Amphibalanus amphitrite nauplii II swimming alteration and mortality assay
Acute (mortality) and sub-acute (immobility) toxicities were assessed using II stage nauplii A. amphitrite. All of these tests were performed in 48-well microplates (Barloworld Scientific Ltd., Sandton, South Africa) with 10–15 nauplii II per well, each well containing 1 mL of medium. The organisms were evaluated after 24 h and 48 h of incubation at 20°C in the dark. After the exposure the larvae were examined under a dissecting microscope, and the number of dead and not swimming larvae was recorded (Piazza et al. 2014). Larvae that were completely motionless (unable to change their barycenter position or move any appendages in 10 s) were counted as dead, while the larvae that could not swim (unable to change their barycenter position but move appendages) were counted as having a swimming alteration (Agostini et al. 2019b, 2020). The results were expressed as the percentages (± standard error) of the settlement of the total number of larvae incubated (Piazza et al. 2014).

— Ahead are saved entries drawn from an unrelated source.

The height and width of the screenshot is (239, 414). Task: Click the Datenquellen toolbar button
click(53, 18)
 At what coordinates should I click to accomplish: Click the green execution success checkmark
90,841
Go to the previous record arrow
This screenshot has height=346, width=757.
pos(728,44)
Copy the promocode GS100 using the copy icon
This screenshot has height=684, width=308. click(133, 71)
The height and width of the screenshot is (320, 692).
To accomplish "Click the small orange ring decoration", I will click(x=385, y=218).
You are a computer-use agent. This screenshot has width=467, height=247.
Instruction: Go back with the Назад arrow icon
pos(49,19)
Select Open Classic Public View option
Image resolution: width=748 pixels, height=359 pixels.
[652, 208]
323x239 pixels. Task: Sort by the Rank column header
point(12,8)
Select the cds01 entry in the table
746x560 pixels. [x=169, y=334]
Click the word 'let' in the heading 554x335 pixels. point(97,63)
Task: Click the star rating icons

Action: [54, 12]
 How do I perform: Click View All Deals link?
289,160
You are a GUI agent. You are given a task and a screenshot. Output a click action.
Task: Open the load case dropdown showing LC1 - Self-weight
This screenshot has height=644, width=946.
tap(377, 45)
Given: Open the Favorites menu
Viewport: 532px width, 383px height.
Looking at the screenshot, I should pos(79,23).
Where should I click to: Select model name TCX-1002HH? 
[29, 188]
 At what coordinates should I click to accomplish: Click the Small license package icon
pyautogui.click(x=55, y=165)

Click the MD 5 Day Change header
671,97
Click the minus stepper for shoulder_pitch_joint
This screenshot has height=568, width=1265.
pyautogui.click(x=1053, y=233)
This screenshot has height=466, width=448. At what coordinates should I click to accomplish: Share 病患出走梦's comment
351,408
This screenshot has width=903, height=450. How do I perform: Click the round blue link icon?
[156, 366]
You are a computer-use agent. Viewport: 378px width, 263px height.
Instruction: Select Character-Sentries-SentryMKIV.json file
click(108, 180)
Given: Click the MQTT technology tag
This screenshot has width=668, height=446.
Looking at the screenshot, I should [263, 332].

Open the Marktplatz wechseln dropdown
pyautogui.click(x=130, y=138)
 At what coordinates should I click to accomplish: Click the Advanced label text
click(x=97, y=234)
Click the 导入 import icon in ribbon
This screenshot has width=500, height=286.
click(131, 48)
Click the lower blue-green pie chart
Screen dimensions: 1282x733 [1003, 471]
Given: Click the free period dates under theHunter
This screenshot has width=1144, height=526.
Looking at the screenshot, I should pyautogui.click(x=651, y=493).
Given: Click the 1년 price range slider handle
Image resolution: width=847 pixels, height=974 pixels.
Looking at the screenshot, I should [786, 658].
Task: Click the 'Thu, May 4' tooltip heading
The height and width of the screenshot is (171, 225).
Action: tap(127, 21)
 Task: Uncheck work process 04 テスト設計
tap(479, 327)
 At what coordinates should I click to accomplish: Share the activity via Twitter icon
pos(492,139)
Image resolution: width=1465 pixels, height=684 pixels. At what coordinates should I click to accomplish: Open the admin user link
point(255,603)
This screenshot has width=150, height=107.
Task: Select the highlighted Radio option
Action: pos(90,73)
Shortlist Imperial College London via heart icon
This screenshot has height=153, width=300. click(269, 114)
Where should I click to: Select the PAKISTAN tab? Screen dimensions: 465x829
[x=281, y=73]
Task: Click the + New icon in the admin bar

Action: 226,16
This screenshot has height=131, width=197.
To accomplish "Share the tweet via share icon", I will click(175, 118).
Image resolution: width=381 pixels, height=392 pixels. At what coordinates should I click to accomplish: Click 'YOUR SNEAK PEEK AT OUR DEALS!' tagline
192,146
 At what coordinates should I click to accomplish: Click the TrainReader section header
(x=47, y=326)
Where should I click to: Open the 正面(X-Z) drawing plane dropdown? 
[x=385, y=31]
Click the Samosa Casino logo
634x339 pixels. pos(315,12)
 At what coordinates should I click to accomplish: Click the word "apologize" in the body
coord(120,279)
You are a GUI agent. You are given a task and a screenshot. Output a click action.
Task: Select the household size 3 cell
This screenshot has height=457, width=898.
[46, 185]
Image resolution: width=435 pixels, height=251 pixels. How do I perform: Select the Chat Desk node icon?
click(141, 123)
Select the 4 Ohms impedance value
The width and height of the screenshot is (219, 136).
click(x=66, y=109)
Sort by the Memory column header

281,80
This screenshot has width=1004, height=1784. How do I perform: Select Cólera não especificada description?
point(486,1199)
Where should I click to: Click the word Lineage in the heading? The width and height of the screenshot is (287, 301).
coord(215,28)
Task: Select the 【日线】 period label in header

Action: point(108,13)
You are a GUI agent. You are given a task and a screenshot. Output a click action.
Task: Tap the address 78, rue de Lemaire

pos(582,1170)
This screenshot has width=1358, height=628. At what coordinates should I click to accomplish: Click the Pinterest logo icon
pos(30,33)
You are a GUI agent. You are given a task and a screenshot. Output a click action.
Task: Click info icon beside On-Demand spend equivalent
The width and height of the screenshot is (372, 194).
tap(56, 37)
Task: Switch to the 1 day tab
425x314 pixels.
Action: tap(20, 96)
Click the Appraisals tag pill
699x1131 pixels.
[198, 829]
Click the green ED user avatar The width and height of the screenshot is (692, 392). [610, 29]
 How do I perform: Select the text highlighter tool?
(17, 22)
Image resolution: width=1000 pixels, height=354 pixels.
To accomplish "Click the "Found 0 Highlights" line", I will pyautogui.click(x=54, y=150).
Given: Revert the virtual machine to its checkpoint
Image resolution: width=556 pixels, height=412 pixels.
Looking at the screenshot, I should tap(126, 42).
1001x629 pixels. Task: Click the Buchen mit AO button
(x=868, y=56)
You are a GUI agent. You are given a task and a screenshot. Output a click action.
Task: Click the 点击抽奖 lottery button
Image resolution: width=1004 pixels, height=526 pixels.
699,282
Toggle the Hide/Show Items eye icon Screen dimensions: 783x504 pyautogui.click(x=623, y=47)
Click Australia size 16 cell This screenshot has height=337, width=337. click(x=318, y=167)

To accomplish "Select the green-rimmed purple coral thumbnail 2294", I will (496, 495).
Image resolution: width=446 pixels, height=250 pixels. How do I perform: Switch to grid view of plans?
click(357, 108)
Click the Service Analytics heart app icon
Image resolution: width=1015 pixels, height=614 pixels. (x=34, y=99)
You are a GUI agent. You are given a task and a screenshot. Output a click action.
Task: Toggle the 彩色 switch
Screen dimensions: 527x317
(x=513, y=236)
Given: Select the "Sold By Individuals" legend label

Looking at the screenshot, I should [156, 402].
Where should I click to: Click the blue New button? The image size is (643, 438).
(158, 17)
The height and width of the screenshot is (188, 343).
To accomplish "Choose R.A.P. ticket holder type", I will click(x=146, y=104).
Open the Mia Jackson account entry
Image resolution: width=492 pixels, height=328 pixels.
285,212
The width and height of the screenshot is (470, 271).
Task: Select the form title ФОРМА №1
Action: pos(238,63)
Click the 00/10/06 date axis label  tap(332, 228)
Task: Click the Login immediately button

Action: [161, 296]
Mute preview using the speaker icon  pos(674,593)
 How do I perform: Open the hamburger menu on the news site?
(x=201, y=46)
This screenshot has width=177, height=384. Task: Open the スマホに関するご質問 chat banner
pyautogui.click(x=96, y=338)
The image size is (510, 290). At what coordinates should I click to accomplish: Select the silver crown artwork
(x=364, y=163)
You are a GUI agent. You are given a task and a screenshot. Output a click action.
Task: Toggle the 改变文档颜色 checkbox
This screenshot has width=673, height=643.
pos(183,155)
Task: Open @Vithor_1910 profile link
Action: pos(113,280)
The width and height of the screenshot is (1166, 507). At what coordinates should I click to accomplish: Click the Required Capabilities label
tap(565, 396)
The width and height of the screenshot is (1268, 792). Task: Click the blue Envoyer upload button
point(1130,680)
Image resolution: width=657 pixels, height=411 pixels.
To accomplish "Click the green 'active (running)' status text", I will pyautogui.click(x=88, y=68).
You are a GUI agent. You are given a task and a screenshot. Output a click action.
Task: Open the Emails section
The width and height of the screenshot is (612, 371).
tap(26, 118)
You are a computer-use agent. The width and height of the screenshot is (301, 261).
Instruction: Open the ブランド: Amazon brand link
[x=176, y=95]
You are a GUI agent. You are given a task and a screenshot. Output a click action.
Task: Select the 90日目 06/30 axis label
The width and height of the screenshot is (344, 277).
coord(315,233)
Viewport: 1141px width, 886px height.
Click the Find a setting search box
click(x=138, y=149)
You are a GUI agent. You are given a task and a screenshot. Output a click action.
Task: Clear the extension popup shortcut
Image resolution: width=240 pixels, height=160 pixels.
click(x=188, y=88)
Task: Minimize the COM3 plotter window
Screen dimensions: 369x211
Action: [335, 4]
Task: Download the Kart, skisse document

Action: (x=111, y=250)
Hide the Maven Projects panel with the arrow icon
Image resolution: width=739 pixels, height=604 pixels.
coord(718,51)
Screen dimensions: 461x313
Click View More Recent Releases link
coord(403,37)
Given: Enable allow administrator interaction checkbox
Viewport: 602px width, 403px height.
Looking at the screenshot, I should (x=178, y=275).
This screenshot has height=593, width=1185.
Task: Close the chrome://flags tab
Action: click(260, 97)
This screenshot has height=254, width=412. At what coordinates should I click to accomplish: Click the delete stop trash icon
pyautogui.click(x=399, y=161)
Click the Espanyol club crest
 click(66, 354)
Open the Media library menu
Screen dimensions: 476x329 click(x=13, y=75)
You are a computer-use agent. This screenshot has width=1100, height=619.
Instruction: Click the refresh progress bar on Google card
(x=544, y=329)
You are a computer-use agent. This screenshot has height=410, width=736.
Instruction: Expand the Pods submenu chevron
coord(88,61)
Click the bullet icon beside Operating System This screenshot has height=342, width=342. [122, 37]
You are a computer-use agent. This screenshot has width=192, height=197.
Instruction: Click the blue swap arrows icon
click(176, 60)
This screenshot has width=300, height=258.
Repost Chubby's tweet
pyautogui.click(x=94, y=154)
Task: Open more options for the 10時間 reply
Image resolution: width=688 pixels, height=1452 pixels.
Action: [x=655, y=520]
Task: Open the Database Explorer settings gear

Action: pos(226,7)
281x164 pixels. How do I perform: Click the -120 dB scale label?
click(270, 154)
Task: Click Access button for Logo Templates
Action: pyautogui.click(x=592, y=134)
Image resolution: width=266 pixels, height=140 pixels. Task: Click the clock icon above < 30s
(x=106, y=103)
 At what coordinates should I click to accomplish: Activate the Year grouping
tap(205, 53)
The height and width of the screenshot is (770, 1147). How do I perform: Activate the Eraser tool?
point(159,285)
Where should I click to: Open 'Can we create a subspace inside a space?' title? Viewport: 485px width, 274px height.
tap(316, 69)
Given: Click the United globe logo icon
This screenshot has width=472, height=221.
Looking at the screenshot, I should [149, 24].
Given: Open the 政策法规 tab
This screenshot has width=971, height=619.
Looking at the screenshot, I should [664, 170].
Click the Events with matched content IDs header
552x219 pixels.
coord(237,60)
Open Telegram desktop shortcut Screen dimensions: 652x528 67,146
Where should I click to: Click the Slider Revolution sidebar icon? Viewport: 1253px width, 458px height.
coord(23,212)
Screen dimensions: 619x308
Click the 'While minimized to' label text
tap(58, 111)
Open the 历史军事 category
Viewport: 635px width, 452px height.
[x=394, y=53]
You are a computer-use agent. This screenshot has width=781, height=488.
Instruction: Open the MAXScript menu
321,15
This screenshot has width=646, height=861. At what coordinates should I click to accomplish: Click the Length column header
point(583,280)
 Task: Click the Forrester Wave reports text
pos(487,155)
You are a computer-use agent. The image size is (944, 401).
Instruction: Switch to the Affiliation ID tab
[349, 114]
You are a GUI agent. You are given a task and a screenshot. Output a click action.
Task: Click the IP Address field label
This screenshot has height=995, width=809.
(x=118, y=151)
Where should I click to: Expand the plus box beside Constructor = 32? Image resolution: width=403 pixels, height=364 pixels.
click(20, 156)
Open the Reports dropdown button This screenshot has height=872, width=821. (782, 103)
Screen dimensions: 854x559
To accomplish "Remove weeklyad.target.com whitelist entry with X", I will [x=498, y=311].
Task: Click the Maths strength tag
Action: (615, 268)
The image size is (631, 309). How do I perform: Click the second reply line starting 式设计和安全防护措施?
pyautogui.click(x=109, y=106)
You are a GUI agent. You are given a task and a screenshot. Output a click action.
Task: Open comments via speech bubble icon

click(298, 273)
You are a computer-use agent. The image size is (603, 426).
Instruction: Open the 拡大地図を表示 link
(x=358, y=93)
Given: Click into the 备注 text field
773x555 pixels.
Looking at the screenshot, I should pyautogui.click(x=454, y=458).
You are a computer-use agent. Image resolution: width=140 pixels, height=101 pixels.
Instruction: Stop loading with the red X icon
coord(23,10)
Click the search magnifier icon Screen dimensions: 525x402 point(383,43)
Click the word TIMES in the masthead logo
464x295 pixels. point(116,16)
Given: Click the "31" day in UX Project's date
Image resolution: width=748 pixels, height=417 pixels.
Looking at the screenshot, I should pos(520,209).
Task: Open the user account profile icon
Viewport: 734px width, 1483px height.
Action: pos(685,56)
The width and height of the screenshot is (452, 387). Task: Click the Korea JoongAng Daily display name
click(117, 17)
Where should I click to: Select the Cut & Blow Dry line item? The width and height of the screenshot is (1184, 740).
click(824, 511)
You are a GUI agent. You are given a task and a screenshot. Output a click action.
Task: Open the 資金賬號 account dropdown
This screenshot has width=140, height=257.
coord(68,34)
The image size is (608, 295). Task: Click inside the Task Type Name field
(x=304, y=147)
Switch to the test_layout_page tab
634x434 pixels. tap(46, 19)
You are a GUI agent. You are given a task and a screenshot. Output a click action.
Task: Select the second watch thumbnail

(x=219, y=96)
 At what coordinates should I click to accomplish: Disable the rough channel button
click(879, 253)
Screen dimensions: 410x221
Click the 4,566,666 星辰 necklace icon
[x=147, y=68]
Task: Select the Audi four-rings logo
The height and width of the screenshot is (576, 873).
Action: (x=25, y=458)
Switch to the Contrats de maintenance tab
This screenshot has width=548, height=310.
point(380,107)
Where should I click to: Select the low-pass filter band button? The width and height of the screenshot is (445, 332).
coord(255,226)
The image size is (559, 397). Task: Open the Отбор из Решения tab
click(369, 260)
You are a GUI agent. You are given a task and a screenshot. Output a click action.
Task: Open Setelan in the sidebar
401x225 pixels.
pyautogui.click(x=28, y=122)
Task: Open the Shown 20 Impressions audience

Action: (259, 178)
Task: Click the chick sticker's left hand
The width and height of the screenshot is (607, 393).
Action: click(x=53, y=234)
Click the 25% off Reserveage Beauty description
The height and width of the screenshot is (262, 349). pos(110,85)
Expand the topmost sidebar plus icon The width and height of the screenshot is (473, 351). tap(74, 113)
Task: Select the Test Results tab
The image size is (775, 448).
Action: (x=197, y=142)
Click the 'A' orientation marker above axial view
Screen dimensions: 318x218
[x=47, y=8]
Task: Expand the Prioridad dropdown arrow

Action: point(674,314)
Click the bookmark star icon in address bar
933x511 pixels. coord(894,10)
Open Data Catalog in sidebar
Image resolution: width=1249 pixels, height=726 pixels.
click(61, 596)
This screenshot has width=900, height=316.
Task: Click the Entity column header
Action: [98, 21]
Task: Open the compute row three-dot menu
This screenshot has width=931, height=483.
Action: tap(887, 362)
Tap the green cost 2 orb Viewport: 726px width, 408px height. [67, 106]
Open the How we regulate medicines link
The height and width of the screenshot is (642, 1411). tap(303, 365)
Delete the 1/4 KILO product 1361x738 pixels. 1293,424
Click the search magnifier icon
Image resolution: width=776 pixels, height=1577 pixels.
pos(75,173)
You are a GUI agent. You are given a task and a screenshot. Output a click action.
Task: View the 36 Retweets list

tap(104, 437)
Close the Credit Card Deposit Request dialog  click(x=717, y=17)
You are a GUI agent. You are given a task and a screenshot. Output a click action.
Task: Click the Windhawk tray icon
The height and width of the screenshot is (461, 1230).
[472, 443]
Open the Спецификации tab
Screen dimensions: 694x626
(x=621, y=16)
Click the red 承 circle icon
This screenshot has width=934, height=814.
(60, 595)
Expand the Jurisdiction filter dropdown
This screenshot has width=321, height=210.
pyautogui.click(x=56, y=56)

For the bacterial biofilm data, the plant extract that killed planktonic bacteria and consequently prevented bacterial adhesion and biofilm formation was called antibiotic, while the plant extract that prevented bacterial adhesion without killing planktonic bacteria was called antibiofilm (Agostini et al., 2019, 2020). Variance analysis (one-way ANOVA) was used to evaluate possible differences in the bacterial density and biomass (response variables) according to different treatments (predictive variables) after confirming adherence to all the statistical assumptions required by ANOVA (continuous data; normal distribution of residuals, assumption of homogeneity of variances/covariances and mean and variances independence) (Gotelli & Ellison, 2013). Generalized Linear Models (GLM) were used to evaluate settlement and toxicological effects (response variables) of the treatments (predictive variables). Binomial distribution was applied to the logit link function, where Y = n = number of mortalities/swimming alteration/settlement of the total of ‘‘n individuals’’ in the experimental units (Lopes et al., 2018). For toxicity, the tests were considered acceptable when the mortality in the control was < 10% (Garaventa et al., 2010). Tukey’s post hoc test was used when the alternative hypotheses from ANOVA and GLM were acceptable through the multcomp package (Hothorn et al., 2008). Differences were considered significant when the calculated p value was less than 0.05. Analyses were performed on R (version 3.5.1) (R Core Team, 2019). For toxicological assays, the median endpoint values (LC50 and EC50) and related 95% Confidence Intervals were calculated using Spearman and Karber analysis (Finney 1978). The median values were expressed as LC50 for mortality (the concentration able to cause the mortality of the 50% of the tested population) and EC50 for mobility alteration (the concentration able to cause an alteration of larvae mobility for 50% of tested population). We consider immobility (EC) the sum between mortality and swimming alteration.